WHAT IS EXPECTED: Reply with one number: the count of lines in the data that hold the string "will".

GIVEN DATA section start

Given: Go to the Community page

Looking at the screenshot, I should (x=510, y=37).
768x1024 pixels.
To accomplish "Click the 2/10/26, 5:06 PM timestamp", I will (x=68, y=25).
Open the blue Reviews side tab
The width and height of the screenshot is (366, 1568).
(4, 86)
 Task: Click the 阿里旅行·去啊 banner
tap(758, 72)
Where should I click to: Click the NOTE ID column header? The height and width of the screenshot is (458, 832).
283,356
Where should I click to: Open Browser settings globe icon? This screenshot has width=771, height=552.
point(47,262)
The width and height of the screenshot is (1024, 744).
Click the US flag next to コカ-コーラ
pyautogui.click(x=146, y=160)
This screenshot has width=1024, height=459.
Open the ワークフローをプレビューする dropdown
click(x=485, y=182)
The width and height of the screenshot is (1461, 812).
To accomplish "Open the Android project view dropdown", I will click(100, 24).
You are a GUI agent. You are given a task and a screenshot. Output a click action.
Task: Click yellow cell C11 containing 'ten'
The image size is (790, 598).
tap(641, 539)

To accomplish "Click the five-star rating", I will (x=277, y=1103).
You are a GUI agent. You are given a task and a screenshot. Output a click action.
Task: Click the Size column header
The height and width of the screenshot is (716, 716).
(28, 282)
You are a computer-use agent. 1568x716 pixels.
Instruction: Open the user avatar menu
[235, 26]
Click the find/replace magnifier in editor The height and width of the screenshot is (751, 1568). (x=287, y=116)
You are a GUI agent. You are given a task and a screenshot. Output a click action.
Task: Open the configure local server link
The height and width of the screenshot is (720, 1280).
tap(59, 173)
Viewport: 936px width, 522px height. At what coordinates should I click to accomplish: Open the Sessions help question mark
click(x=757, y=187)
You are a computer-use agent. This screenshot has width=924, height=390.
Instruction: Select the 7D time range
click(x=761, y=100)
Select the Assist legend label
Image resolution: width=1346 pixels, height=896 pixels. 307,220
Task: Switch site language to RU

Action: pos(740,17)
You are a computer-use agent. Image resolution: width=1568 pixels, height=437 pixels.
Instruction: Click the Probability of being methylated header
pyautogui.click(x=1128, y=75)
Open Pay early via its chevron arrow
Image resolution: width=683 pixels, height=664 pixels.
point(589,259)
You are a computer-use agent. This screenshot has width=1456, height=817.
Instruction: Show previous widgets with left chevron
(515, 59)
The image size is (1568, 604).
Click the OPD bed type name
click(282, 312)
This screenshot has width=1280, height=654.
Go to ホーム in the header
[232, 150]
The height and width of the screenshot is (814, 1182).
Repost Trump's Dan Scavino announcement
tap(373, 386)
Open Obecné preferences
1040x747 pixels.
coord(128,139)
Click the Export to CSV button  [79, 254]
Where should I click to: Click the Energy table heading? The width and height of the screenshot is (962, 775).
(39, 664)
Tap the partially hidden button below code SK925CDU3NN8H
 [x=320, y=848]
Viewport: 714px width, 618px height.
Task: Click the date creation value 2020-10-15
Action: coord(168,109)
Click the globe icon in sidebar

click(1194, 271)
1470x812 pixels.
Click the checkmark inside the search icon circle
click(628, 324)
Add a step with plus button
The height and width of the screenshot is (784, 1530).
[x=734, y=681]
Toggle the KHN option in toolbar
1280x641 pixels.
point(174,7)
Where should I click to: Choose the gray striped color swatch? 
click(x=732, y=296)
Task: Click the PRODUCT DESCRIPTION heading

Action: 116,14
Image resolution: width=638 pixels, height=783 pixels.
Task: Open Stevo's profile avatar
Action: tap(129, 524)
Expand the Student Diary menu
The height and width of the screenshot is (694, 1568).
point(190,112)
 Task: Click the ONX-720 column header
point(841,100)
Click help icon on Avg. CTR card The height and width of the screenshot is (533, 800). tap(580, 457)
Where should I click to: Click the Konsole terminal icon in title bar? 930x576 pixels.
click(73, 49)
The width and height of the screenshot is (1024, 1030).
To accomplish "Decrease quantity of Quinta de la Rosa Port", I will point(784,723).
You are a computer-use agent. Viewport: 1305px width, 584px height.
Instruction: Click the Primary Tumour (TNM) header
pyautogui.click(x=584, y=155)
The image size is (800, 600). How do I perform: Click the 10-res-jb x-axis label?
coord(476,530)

GIVEN DATA section end

ANSWER SPACE: 4